# What uprooting our lives for 'the dream in the South of France' has really been like.

The preceding months had been a blur of packing and paperwork, frustration and exhaustion and wiping down walls (and wiping down walls and wiping down walls) but we had made it. Now, prostrate in the bath of our 12th arrondissement, 6th floor Parisian apartment, I couldn’t keep from grinning.

A new life in Provence – wasn’t it the dream? Hadn’t Peter Mayle sold it to millions?

And here I was, a country girl from the south of Australia, on the cusp of her forties, about to embark on my own years in Provence. Pulling myself from the tub, I dried, dressed and fell into a jet-lagged coma, somewhat smug and completely content.

Three nights later, curled on the lumpy mattress of our Aix-en-Provence Airbnb, I was dragged from a dead sleep. Heart racing, eyes bugging, my mind screamed ‘Oh my God, what have you done? You’ve just left everything. You have no job, no friends, no family of your own (in-laws don’t count, right?). You don’t how to drive here, you don’t really know how to speak here. This has been a big mistake... a huge mistake.’

I didn’t sleep again that night.

Listen: What’s it like to run off from your real life with your kids and eat macaroons under the Eiffel Tower? Emily Lawrence Gazal tells us...

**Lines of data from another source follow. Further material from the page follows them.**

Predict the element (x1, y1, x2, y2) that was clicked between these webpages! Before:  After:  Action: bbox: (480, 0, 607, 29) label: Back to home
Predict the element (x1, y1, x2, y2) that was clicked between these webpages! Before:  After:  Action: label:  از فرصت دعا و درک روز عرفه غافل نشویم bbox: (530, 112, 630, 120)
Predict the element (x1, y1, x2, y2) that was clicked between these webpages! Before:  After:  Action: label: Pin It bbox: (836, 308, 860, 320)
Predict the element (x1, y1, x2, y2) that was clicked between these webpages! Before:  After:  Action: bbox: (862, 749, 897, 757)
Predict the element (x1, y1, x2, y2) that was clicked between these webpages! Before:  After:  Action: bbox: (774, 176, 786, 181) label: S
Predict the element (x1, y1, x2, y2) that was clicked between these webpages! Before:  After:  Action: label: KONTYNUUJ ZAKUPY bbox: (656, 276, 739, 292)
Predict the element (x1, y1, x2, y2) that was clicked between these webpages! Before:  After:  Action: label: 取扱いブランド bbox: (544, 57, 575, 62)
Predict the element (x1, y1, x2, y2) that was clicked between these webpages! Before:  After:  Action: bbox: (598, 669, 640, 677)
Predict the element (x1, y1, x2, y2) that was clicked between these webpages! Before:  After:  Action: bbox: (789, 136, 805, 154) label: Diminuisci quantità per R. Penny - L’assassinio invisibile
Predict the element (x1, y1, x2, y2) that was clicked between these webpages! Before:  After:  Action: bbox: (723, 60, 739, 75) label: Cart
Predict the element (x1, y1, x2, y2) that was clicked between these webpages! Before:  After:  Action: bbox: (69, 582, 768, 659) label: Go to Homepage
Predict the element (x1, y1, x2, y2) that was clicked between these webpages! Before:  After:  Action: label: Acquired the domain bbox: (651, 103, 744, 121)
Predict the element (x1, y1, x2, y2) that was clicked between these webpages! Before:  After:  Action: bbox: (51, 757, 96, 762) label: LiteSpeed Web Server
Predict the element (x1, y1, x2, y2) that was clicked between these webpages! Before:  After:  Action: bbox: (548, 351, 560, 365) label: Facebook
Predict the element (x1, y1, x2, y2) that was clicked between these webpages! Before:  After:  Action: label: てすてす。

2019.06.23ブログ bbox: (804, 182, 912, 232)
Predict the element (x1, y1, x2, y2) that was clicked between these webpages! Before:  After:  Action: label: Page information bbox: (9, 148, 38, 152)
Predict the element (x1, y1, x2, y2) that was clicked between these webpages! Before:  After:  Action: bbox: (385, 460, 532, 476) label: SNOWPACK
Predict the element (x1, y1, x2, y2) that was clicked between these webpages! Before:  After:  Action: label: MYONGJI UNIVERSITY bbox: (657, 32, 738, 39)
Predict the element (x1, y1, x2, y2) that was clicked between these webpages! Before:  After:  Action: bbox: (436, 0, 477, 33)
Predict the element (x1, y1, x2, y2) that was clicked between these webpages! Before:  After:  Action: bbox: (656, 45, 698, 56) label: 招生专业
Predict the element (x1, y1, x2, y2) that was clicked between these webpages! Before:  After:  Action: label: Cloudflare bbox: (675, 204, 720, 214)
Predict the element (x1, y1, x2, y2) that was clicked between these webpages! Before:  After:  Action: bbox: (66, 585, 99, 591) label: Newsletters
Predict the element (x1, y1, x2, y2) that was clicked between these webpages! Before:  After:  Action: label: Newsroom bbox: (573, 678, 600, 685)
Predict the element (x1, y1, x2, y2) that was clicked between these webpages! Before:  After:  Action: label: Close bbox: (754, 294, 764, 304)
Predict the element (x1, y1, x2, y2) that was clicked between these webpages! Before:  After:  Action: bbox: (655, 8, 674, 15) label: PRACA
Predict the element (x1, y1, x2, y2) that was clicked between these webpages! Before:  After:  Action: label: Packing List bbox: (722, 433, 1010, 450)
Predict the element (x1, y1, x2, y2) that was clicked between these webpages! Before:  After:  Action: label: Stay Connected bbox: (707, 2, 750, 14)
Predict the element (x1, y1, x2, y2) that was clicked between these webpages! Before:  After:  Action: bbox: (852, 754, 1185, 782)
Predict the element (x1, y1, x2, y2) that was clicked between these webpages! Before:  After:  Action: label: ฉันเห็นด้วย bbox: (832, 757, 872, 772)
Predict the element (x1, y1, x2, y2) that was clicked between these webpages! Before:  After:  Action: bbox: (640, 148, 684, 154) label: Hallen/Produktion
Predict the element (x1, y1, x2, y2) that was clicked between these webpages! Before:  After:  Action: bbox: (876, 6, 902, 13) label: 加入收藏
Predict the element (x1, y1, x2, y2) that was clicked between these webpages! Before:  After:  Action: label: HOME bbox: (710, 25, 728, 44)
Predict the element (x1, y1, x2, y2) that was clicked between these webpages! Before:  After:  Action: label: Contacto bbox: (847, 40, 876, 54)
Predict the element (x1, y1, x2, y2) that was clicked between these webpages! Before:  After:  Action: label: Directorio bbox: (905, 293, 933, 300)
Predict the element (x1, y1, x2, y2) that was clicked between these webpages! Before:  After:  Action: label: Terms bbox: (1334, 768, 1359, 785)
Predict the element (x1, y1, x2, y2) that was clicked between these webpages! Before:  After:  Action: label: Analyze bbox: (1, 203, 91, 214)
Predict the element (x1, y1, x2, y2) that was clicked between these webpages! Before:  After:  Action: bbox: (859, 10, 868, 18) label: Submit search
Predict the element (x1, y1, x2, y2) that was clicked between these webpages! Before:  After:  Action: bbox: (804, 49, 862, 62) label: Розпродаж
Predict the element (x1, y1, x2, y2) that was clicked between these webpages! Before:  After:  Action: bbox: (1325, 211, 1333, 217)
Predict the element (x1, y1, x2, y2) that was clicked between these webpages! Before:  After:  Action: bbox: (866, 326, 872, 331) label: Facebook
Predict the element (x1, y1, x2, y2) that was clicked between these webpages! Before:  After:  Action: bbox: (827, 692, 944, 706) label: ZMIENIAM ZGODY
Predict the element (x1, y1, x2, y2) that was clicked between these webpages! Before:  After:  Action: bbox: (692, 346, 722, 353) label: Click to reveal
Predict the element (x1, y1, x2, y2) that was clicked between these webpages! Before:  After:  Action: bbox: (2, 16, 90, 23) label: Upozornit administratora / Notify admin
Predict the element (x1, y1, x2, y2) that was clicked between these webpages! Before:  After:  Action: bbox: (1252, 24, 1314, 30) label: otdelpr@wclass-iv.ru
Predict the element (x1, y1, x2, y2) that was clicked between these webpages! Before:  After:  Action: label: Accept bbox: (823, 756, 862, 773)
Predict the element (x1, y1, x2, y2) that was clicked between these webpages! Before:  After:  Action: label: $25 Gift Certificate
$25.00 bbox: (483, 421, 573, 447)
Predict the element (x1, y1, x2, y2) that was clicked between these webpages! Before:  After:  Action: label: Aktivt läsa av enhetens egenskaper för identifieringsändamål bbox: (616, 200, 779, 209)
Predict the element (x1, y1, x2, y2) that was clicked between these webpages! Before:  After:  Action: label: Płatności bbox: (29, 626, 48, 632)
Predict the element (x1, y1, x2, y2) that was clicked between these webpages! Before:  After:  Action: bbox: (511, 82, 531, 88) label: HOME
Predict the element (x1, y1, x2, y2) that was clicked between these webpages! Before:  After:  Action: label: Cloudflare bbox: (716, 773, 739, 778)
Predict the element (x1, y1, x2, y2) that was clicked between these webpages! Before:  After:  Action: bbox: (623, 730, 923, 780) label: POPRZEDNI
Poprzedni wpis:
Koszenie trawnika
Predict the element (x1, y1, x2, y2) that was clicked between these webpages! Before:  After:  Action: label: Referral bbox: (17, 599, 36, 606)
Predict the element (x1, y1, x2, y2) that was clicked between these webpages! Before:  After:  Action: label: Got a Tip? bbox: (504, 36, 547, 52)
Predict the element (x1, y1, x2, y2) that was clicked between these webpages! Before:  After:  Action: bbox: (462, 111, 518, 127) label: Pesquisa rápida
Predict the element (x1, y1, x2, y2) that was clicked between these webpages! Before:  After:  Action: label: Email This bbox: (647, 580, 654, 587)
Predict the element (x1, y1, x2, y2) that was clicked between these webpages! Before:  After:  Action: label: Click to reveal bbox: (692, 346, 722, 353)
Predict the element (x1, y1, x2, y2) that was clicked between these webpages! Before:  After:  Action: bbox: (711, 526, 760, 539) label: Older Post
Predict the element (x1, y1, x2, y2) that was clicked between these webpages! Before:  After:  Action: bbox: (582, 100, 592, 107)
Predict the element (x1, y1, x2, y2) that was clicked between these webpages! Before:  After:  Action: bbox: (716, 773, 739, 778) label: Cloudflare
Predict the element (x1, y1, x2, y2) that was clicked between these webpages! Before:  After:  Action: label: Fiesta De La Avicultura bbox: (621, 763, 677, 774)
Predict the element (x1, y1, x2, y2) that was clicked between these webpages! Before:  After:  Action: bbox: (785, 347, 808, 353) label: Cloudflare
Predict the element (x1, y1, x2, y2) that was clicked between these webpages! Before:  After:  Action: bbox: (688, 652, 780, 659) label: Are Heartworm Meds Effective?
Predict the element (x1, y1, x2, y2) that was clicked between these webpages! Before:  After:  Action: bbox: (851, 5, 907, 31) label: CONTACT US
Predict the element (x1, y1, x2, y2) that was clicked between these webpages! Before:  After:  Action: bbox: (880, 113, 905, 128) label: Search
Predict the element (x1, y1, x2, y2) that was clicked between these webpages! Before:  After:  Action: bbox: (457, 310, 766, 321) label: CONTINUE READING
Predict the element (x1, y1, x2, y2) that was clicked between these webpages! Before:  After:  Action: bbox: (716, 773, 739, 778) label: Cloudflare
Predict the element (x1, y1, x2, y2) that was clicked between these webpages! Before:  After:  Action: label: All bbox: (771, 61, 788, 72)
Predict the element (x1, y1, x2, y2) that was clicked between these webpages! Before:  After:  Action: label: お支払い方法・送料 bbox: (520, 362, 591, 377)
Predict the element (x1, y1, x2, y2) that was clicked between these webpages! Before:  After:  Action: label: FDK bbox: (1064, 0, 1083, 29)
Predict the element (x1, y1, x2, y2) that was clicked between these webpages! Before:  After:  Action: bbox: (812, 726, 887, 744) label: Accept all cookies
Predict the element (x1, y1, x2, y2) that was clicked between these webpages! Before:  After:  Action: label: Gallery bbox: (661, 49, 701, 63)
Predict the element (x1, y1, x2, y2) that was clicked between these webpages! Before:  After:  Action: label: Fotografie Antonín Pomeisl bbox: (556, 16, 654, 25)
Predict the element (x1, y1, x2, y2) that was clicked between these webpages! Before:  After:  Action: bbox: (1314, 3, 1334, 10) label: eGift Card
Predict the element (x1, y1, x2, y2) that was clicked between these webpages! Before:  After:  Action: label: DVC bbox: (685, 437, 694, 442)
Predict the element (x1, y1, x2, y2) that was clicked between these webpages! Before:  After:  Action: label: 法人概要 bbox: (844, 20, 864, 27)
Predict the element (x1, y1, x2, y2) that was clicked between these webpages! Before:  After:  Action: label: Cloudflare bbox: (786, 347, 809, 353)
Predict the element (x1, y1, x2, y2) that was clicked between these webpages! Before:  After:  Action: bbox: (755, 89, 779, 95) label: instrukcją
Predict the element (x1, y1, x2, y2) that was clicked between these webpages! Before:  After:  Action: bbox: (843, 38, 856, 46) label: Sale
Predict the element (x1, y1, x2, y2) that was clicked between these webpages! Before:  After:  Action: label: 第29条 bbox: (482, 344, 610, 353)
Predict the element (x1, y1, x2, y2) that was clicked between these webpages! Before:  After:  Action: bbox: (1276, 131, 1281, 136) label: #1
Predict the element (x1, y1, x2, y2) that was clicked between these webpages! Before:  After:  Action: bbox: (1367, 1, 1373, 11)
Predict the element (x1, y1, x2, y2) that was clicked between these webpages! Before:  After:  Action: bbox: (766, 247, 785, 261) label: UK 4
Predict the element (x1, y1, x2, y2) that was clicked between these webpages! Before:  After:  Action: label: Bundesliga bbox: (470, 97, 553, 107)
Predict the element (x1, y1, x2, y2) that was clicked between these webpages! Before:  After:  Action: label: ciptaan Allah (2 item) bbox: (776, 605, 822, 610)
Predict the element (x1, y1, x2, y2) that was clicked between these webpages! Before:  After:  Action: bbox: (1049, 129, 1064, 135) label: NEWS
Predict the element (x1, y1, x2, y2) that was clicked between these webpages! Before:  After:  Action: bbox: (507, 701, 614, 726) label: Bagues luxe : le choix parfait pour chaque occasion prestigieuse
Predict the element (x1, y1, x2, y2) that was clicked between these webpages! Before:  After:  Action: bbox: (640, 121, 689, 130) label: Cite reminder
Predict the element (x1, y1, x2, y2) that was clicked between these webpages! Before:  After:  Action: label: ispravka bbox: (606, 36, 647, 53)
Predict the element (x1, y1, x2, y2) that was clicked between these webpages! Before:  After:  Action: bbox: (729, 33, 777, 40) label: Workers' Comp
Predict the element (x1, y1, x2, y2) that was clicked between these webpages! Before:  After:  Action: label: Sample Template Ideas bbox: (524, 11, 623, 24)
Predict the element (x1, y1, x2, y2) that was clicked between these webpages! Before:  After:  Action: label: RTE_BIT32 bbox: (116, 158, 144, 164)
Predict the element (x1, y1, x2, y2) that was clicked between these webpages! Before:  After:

Six weeks in, and while the extremes are not quite so… extreme, I am still somewhere between the two. This expat life, I’ve learned, is a pendulum. Some days I stand in the parc in Aix, watching the light and the leaves and my daughters play and my heart is full to bursting. On others, a simple exchange with a sales assistant can leave us both exasperated to the point of tears. The joys of shoe shopping are gone, now it's an exercise in frustration as I attempt maths in French.

90=80 (which is 60+20) + 10= WHY?????

But there are small victories. Doing the school pick up in a backwards car, driving on the wrong side of road without sideswiping one of the stupidly parked cars on an annoyingly narrow village street, is immensely satisfying. As is completing the supermarket shopping minus the blank stares of miscomprehension (mine or theirs) or resorting to pigeon English (them)/mime (me) in an attempt to be understood.